International media would much rather concentrate on Chávez, the “usually theatrical” Venezuelan president (Al Jazeera) as opposed to the socio-economic and political processes taking place in Venezuela, precisely because of what those processes represent. Equality, economic justice, popular political power, sovereignty – it is not so easy to discredit these concepts before a national readership who are losing their jobs, homes, health and education services to wildly unpopular and undemocratic austerity measures in the West. If Chávez disappoints by getting ill and making only a brief appearance, too bad, they’ll fill the pages with irrelevant, sheer speculation anyway. Perhaps if Venezuelans would just stop consistently making the wrong choice at the ballot box, the international media wouldn’t have to go to all that effort.

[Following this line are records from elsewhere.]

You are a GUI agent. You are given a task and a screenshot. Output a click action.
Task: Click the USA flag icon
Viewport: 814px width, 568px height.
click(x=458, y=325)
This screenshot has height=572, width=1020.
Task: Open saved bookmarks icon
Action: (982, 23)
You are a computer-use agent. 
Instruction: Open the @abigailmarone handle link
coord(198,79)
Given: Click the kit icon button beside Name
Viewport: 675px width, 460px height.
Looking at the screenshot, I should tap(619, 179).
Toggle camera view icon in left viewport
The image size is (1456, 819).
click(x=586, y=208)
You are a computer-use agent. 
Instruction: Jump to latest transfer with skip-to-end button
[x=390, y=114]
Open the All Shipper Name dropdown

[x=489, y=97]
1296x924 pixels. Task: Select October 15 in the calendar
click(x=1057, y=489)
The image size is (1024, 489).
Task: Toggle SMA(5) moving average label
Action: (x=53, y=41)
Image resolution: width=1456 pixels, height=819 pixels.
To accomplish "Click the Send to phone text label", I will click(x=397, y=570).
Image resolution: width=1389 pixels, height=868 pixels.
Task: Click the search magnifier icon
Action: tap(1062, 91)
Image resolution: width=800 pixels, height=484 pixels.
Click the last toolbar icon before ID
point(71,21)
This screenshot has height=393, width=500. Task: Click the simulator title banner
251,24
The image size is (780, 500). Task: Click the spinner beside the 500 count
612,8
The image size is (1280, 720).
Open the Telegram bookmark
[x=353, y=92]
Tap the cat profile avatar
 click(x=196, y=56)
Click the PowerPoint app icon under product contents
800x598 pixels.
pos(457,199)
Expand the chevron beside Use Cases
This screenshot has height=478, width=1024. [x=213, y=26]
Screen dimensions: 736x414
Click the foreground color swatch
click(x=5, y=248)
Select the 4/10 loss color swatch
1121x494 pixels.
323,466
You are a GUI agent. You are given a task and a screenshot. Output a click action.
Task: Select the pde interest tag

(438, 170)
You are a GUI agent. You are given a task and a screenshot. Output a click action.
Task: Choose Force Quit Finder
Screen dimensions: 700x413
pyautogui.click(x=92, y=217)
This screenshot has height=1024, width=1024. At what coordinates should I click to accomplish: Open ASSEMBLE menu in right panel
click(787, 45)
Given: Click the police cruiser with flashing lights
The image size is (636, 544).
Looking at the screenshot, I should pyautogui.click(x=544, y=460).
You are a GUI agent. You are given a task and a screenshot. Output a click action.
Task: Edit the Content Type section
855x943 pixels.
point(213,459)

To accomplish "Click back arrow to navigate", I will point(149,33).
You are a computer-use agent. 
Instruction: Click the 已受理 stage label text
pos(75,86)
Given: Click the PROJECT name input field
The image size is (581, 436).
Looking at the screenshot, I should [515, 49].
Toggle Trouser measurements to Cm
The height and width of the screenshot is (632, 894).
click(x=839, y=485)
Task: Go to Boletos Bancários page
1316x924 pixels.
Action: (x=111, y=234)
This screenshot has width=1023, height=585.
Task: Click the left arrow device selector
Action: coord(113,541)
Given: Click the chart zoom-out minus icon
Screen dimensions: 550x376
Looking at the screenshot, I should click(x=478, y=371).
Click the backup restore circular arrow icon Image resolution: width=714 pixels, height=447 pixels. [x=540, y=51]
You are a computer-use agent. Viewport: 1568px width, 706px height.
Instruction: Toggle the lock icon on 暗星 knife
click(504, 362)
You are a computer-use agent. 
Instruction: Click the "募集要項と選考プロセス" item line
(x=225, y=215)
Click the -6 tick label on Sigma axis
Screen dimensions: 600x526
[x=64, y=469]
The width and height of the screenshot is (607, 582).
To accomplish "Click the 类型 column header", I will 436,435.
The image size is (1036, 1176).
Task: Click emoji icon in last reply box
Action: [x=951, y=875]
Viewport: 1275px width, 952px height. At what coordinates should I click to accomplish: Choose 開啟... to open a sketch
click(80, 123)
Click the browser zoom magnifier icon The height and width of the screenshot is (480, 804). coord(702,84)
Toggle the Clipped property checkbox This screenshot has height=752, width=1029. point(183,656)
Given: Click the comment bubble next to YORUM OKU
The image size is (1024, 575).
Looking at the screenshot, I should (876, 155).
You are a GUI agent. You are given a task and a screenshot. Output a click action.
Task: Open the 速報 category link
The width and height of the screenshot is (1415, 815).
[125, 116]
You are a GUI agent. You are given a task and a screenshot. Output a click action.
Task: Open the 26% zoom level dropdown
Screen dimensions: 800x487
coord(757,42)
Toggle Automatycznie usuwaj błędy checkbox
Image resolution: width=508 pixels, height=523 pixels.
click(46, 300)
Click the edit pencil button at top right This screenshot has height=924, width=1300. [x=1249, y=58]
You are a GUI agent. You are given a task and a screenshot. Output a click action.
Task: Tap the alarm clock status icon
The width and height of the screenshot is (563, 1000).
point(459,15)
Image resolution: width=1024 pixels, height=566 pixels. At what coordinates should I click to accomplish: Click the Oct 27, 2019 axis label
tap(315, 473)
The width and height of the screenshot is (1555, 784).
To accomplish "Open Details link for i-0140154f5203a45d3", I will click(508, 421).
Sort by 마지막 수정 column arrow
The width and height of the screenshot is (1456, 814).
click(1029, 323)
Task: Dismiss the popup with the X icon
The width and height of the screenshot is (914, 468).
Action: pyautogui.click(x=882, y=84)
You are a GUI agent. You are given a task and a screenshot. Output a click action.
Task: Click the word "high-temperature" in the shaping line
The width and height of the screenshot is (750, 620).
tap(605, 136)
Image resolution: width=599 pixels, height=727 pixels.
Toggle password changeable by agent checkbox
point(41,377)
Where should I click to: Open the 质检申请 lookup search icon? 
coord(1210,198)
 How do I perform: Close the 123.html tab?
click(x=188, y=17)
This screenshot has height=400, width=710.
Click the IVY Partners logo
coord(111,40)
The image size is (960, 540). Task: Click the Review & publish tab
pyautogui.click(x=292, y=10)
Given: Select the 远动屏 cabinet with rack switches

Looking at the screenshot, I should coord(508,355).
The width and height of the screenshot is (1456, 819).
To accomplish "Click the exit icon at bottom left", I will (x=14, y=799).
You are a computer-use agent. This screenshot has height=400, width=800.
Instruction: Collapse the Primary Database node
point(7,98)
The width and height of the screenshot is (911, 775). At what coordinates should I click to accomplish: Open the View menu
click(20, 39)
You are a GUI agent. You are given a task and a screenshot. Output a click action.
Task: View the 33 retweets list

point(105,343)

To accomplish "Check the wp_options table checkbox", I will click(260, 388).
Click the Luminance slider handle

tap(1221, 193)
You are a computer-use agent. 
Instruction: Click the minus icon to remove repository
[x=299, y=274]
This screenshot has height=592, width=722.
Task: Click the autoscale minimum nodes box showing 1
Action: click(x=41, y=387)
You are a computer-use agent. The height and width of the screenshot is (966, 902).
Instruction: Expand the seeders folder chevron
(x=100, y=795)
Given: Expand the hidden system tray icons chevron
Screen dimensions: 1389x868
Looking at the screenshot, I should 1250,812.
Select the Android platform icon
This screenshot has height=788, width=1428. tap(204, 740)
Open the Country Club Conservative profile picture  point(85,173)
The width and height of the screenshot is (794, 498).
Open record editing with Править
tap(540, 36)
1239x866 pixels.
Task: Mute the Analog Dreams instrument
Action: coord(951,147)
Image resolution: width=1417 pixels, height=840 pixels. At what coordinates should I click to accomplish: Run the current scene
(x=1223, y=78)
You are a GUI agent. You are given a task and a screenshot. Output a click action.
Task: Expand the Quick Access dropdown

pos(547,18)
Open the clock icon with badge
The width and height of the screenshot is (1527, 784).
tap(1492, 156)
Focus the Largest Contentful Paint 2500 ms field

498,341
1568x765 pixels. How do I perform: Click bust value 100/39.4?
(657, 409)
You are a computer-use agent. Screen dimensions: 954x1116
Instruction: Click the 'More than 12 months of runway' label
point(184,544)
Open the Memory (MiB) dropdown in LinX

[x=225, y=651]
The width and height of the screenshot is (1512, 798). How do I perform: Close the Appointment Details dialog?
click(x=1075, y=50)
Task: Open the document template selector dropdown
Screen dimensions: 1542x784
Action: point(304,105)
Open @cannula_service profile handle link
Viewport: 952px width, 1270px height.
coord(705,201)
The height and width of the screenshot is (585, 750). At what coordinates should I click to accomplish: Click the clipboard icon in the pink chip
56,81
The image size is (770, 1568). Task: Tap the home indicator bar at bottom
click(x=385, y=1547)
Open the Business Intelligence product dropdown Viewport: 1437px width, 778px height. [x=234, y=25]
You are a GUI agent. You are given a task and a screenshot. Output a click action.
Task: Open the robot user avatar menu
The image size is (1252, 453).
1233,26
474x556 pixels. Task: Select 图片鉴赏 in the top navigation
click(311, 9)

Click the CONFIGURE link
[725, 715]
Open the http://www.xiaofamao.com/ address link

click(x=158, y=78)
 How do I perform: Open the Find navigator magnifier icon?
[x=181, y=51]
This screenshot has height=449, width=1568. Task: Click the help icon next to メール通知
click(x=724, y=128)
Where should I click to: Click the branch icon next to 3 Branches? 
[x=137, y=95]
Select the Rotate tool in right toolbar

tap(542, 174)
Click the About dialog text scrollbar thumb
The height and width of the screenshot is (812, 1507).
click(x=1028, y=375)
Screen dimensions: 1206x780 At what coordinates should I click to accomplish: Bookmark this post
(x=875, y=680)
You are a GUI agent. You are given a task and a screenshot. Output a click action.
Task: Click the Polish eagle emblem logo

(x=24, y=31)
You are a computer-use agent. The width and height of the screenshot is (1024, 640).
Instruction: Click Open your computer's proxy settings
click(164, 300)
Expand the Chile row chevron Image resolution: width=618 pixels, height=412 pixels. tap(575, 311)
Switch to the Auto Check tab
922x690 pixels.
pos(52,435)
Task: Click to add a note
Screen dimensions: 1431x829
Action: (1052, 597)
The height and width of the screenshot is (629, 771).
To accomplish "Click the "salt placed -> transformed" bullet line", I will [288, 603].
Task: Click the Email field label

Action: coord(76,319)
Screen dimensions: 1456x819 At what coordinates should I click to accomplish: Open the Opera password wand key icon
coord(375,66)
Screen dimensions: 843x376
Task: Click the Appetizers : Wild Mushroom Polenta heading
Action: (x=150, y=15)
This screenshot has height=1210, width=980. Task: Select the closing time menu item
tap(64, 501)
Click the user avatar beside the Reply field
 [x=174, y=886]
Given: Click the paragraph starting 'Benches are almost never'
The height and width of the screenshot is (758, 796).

And effort it is. Just cast a glance over the transcript provided in the Guardian of the Rory Carroll, Noam Chomsky interview. The most illuminating aspect of the interview was not Chomsky’s responses, but the questions asked by Carroll – who painstakingly continues to ask the same question over and over again – regardless of the complexity of Chomsky’s answer – merely to get an incriminating sound bite criticising Chávez’s alleged authoritarianism. This is the problem – the international media reduces complex arguments and issues to convenient sound bites, sweeping statements which reinforce a particular view point and that can be consumed in record time. Such selective snippets can never truly educate or inform – but that is not the goal of today’s mainstream media.

Actually living in Venezuela forces you to confront the truth of the situation. The truth being that, without dismissing the importance of leadership within a movement, over the past decade a number of profound changes have been institutionalised up to a certain point in Venezuela – and they will not disappear quite as easily as the international press like to imply. The truth is that on hearing the news about Chavez’s health, far from being thrown into panic, Venezuela was quite calm, hopeful, almost defiant. The government functioned as normal. Venezuelans staged jubilant, televised events expressing their support for Chávez, wishing his speedy recovery. They vowed to keep fighting – but only when questioned, as if the mere insinuation that recent events meant the end for the revolution was too absurd to have even crossed their minds. I have to confess that I too had not realised that the dissolution of the Bolivarian process was on the cards. I obviously need to check the Fox news website more often.